The start of the twentieth century ushered in a period of unprecedented change in the Middle East. These transformations, brought about by the emergence of the modern state system and an increasing interaction with a more globalized economy, irrevocably altered the political and social structures of the Middle East, even as the region itself left its mark on the processes of globalization themselves. As a result of these changes, there was an intensification in the movement of people, commodities and ideas across the globe: commercial activity, urban space, intellectual life, leisure culture, immigration patterns and education - nothing was left untouched. It shows how even as the Middle East was responding to increased economic interactions with the rest of the world by restructuring not only local economies, but also cultural, political and social institutions, the region's engagement with these trends altered the nature of globalization itself. This period has been seen as one in which the modern state system and its oftentimes artificial boundaries emerged in the Middle East. But this book highlights how, despite this, it was also one of tremendous interconnection. Approaching the first period of modern globalization by investigating the movement of people, objects and ideas into, around and out of the Middle East, the authors demonstrate how the Middle East in this period was not simply subject or reactive to the West, but rather an active participant in the transnational flows that transformed both the region and the world. A Global Middle East offers an examination of a variety of intellectual and more material exchanges, such as nascent feminist movements and Islamist ideologies as well as the movement of sex workers across the Mediterranean and Jewish migration into Palestine. A Global Middle East emphasises this by examining the multi-directional nature of movement across borders, as well as this movement's intensity, volume and speed. By focusing on the theme of mobility as the defining feature of 'modern globalization' in the Middle East, it provides an essential examination of the formative years of the region.


Muslim Ethiopia

2013-04-17
Muslim Ethiopia
Title Muslim Ethiopia PDF eBook
Author Terje Østebø
Publisher Springer
Pages 270
Release 2013-04-17
Genre Social Science
ISBN 1137322098

Drawing on international and multidisciplinary expertise, this pioneering edited collection analyzing Islam in contemporary Ethiopia challenges the popular notion of a 'Christian Ethiopia' imagined as the century-old, never colonized Abyssinia, isolated in the highlands and dominated by Orthodox Christianity.
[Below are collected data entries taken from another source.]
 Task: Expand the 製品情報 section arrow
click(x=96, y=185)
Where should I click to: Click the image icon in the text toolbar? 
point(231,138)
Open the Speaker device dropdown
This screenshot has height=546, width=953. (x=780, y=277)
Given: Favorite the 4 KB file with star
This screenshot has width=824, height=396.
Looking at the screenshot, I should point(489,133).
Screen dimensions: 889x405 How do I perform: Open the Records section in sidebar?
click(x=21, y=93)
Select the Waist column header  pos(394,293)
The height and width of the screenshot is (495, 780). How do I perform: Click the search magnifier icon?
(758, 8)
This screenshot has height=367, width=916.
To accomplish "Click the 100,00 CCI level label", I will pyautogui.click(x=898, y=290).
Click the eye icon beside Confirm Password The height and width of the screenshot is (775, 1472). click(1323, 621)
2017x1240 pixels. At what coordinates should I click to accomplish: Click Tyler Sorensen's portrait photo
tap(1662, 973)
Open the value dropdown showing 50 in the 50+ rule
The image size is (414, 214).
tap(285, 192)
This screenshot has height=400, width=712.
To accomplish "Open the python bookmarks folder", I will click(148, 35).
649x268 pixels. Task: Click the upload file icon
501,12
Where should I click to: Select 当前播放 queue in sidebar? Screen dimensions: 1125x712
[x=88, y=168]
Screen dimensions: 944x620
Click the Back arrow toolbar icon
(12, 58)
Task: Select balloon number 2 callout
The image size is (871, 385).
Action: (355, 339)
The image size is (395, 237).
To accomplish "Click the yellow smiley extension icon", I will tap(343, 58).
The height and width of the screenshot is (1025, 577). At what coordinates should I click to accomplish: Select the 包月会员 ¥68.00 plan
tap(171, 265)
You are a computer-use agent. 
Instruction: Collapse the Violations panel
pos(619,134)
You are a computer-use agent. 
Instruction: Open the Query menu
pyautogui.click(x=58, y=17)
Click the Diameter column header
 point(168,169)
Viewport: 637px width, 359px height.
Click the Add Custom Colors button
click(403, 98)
A History of the Hadiyya in Southern Ethiopia

2014
A History of the Hadiyya in Southern Ethiopia
Title A History of the Hadiyya in Southern Ethiopia PDF eBook
Author Ulrich Braukämper
Publisher
Pages 0
Release 2014
Genre HISTORY
ISBN 9783447192644

The Hadiyya are an ethnic group of 1.5 million people in central-southern Ethiopia. Linguistically they belong to the Highland East Cushitic cluster. In Ethiopian and Arabic chronicles between the 13th and the 17th centuries they were mentioned as representatives of a powerful Muslim state which continuously challenged the hegemony of the Christian Ethiopian Empire in that region. Following the expansion of the Oromo from the 16th century onwards the Hadiyya were territorially fragmented and adopted different ethnic identities, for example, of Gurage, Allaaba, Sidama and Oromo. In their historical traditions they however preserved the memory of a common origin, the Hadiyya state. As this becomes most evident among the people who have maintained the ethnonym Hadiyya to this day, Ulrich Braukamper focused his study of the Hadiyya in this area. Because it was taking place in an illiterate culture, the reconstruction of history until the conquest of the area by the Ethiopian Empire in the second half of the 19th century had to be based on oral traditions. The results of this event were deep-rooted, whereas the brief phase of Italian colonialism (1936-41) remained peripheral. Braukamper's chronological representation ends with the Ethiopian Revolution of 1974, and it is presently complemented by an ethnographic monograph of the Hadiyya proper. The revised and translated edition of the book published in 1980 was done on the explicit request of members of the Hadiyya people.